▶ [TEXT EXCERPT]
Question

Use the half-angle identities to find the exact value of each trigonometric expression.$$\sin 112.5^{\circ}$$

Answer

**step1 Determine the Double Angle**

To use the half-angle identity for sine, we need to express the given angle as half of another angle. We set the given angle equal to $$\frac{\theta}{2}$$ and solve for $$\theta$$.

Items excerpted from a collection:
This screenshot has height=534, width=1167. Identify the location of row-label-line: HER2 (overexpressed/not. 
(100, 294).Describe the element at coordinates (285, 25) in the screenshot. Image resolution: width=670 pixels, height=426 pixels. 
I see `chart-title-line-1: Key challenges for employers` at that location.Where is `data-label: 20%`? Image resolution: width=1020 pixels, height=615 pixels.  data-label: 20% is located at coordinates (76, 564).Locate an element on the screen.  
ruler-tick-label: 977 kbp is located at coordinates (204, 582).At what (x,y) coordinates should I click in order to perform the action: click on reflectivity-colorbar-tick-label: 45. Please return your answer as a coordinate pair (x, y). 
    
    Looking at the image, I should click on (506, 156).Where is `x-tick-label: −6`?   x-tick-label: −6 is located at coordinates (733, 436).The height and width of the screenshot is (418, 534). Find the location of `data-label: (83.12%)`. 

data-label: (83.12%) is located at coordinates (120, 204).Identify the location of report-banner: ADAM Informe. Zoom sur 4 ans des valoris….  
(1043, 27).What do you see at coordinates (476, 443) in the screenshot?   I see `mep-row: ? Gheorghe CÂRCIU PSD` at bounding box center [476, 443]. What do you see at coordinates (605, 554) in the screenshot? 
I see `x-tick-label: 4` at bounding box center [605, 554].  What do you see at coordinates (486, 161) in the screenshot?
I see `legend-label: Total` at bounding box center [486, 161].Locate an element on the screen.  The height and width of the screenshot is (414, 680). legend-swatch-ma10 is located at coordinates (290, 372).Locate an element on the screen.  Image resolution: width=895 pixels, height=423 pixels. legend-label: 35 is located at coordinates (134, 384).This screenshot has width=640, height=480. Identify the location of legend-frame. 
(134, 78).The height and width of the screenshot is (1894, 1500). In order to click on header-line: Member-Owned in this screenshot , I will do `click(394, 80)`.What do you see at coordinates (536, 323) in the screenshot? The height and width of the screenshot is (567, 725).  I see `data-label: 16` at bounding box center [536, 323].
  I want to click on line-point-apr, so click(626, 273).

▶ [EXERCISE SET]
- a) Answer these questions about the trigonometry problem:
(i) The exact value of which trigonometric expression is to be found?
(ii) What heading is given to step 1?
(iii) What is the given angle set equal to before solving for θ?
- b) Repeat the part of the trigonometry problem from "To use the half-angle" to "solve for $$\theta$$.".

▶ [ANSWER LIST]
- a)
(i) sin 112.5°
(ii) Determine the Double Angle
(iii) θ/2

- b)
To use the half-angle identity for sine, we need to express the given angle as half of another angle. We set the given angle equal to $$\frac{\theta}{2}$$ and solve for $$\theta$$.